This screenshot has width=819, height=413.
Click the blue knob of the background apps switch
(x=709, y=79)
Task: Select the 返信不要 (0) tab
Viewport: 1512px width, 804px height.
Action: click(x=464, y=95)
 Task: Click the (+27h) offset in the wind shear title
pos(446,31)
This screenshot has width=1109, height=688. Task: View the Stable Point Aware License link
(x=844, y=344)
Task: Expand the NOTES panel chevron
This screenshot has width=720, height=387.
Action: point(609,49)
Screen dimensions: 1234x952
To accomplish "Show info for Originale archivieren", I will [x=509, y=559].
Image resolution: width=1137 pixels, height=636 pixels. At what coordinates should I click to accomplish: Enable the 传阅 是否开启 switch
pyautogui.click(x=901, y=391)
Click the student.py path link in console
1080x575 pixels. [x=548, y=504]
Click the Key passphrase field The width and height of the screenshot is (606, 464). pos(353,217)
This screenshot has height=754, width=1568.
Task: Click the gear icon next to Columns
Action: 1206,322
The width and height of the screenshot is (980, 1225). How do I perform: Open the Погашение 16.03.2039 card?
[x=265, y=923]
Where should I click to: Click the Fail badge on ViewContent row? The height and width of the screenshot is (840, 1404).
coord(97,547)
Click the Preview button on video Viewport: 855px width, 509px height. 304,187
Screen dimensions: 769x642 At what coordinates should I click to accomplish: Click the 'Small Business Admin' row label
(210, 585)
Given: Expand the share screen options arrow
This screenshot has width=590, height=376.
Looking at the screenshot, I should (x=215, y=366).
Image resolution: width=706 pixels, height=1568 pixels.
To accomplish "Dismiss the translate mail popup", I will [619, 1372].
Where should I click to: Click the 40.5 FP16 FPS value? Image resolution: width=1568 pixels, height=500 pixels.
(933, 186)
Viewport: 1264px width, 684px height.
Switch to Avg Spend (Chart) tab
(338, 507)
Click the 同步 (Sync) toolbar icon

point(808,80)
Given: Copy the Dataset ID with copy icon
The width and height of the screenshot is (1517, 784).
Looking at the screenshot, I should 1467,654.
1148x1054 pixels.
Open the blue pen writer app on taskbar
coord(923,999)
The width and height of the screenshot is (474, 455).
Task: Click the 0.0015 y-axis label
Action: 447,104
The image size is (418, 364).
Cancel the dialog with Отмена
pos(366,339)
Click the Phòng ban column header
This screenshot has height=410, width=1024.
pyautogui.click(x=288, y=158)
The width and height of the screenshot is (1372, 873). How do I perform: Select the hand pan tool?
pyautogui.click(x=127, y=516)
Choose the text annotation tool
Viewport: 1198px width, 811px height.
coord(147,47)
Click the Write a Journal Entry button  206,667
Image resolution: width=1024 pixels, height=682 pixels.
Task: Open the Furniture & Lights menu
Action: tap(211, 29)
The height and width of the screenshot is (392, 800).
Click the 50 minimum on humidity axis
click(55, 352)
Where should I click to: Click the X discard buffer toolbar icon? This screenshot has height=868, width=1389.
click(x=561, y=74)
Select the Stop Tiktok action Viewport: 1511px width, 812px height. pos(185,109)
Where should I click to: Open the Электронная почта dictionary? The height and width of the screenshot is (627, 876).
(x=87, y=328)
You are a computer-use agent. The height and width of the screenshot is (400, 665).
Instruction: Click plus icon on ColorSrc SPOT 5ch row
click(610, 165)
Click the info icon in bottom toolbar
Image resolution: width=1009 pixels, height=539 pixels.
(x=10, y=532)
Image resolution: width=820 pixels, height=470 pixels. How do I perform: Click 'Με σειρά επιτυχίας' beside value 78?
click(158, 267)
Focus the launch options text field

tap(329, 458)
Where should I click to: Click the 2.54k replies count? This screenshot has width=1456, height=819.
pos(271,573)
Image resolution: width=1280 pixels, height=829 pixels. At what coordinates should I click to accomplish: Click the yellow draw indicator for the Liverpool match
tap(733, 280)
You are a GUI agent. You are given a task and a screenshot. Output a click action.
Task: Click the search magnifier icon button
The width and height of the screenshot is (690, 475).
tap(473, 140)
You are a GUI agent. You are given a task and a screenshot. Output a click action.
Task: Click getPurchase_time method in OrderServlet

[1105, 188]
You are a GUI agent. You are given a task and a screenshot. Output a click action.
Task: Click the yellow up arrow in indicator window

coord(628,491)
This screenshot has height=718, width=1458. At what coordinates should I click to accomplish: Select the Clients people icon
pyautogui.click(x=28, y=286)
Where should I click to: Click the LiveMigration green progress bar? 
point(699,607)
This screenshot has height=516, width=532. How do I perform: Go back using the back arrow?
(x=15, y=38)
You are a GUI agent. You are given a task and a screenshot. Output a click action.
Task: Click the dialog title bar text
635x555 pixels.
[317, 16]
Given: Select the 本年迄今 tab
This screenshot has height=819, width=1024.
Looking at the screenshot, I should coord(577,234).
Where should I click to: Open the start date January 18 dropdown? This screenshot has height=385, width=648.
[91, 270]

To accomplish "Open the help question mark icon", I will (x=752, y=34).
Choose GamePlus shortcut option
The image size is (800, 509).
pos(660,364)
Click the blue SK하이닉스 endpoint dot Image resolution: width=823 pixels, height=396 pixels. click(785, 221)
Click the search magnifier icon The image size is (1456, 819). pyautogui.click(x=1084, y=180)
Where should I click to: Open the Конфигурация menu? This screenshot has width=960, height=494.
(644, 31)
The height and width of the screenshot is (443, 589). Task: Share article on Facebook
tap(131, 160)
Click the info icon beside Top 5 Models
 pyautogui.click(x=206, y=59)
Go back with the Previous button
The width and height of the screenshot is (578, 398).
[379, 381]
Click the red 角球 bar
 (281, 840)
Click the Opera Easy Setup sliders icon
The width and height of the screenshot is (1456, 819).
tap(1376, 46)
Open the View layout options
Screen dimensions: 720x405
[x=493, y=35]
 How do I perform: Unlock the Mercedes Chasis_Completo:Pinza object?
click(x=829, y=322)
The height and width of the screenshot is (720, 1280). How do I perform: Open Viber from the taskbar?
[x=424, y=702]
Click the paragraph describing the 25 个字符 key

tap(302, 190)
=====
• _INSTRUCTION_
Copy every one of the records above word for word, keeping each line as it appears.

• _THE RESULT_
This screenshot has width=819, height=413.
Click the blue knob of the background apps switch
(x=709, y=79)
Task: Select the 返信不要 (0) tab
Viewport: 1512px width, 804px height.
Action: click(x=464, y=95)
 Task: Click the (+27h) offset in the wind shear title
pos(446,31)
This screenshot has width=1109, height=688. Task: View the Stable Point Aware License link
(x=844, y=344)
Task: Expand the NOTES panel chevron
This screenshot has width=720, height=387.
Action: point(609,49)
Screen dimensions: 1234x952
To accomplish "Show info for Originale archivieren", I will [x=509, y=559].
Image resolution: width=1137 pixels, height=636 pixels. At what coordinates should I click to accomplish: Enable the 传阅 是否开启 switch
pyautogui.click(x=901, y=391)
Click the student.py path link in console
1080x575 pixels. [x=548, y=504]
Click the Key passphrase field The width and height of the screenshot is (606, 464). pos(353,217)
This screenshot has height=754, width=1568.
Task: Click the gear icon next to Columns
Action: 1206,322
The width and height of the screenshot is (980, 1225). How do I perform: Open the Погашение 16.03.2039 card?
[x=265, y=923]
Where should I click to: Click the Fail badge on ViewContent row? The height and width of the screenshot is (840, 1404).
coord(97,547)
Click the Preview button on video Viewport: 855px width, 509px height. 304,187
Screen dimensions: 769x642 At what coordinates should I click to accomplish: Click the 'Small Business Admin' row label
(210, 585)
Given: Expand the share screen options arrow
This screenshot has width=590, height=376.
Looking at the screenshot, I should (x=215, y=366).
Image resolution: width=706 pixels, height=1568 pixels.
To accomplish "Dismiss the translate mail popup", I will [619, 1372].
Where should I click to: Click the 40.5 FP16 FPS value? Image resolution: width=1568 pixels, height=500 pixels.
(933, 186)
Viewport: 1264px width, 684px height.
Switch to Avg Spend (Chart) tab
(338, 507)
Click the 同步 (Sync) toolbar icon

point(808,80)
Given: Copy the Dataset ID with copy icon
The width and height of the screenshot is (1517, 784).
Looking at the screenshot, I should 1467,654.
1148x1054 pixels.
Open the blue pen writer app on taskbar
coord(923,999)
The width and height of the screenshot is (474, 455).
Task: Click the 0.0015 y-axis label
Action: 447,104
The image size is (418, 364).
Cancel the dialog with Отмена
pos(366,339)
Click the Phòng ban column header
This screenshot has height=410, width=1024.
pyautogui.click(x=288, y=158)
The width and height of the screenshot is (1372, 873). How do I perform: Select the hand pan tool?
pyautogui.click(x=127, y=516)
Choose the text annotation tool
Viewport: 1198px width, 811px height.
coord(147,47)
Click the Write a Journal Entry button  206,667
Image resolution: width=1024 pixels, height=682 pixels.
Task: Open the Furniture & Lights menu
Action: tap(211, 29)
The height and width of the screenshot is (392, 800).
Click the 50 minimum on humidity axis
click(55, 352)
Where should I click to: Click the X discard buffer toolbar icon? This screenshot has height=868, width=1389.
click(x=561, y=74)
Select the Stop Tiktok action Viewport: 1511px width, 812px height. pos(185,109)
Where should I click to: Open the Электронная почта dictionary? The height and width of the screenshot is (627, 876).
(x=87, y=328)
You are a computer-use agent. The height and width of the screenshot is (400, 665).
Instruction: Click plus icon on ColorSrc SPOT 5ch row
click(610, 165)
Click the info icon in bottom toolbar
Image resolution: width=1009 pixels, height=539 pixels.
(x=10, y=532)
Image resolution: width=820 pixels, height=470 pixels. How do I perform: Click 'Με σειρά επιτυχίας' beside value 78?
click(158, 267)
Focus the launch options text field

tap(329, 458)
Where should I click to: Click the 2.54k replies count? This screenshot has width=1456, height=819.
pos(271,573)
Image resolution: width=1280 pixels, height=829 pixels. At what coordinates should I click to accomplish: Click the yellow draw indicator for the Liverpool match
tap(733, 280)
You are a GUI agent. You are given a task and a screenshot. Output a click action.
Task: Click the search magnifier icon button
The width and height of the screenshot is (690, 475).
tap(473, 140)
You are a GUI agent. You are given a task and a screenshot. Output a click action.
Task: Click getPurchase_time method in OrderServlet

[1105, 188]
You are a GUI agent. You are given a task and a screenshot. Output a click action.
Task: Click the yellow up arrow in indicator window

coord(628,491)
This screenshot has height=718, width=1458. At what coordinates should I click to accomplish: Select the Clients people icon
pyautogui.click(x=28, y=286)
Where should I click to: Click the LiveMigration green progress bar? 
point(699,607)
This screenshot has height=516, width=532. How do I perform: Go back using the back arrow?
(x=15, y=38)
You are a GUI agent. You are given a task and a screenshot. Output a click action.
Task: Click the dialog title bar text
635x555 pixels.
[317, 16]
Given: Select the 本年迄今 tab
This screenshot has height=819, width=1024.
Looking at the screenshot, I should coord(577,234).
Where should I click to: Open the start date January 18 dropdown? This screenshot has height=385, width=648.
[91, 270]

To accomplish "Open the help question mark icon", I will (x=752, y=34).
Choose GamePlus shortcut option
The image size is (800, 509).
pos(660,364)
Click the blue SK하이닉스 endpoint dot Image resolution: width=823 pixels, height=396 pixels. click(785, 221)
Click the search magnifier icon The image size is (1456, 819). pyautogui.click(x=1084, y=180)
Where should I click to: Open the Конфигурация menu? This screenshot has width=960, height=494.
(644, 31)
The height and width of the screenshot is (443, 589). Task: Share article on Facebook
tap(131, 160)
Click the info icon beside Top 5 Models
 pyautogui.click(x=206, y=59)
Go back with the Previous button
The width and height of the screenshot is (578, 398).
[379, 381]
Click the red 角球 bar
 (281, 840)
Click the Opera Easy Setup sliders icon
The width and height of the screenshot is (1456, 819).
tap(1376, 46)
Open the View layout options
Screen dimensions: 720x405
[x=493, y=35]
 How do I perform: Unlock the Mercedes Chasis_Completo:Pinza object?
click(x=829, y=322)
The height and width of the screenshot is (720, 1280). How do I perform: Open Viber from the taskbar?
[x=424, y=702]
Click the paragraph describing the 25 个字符 key

tap(302, 190)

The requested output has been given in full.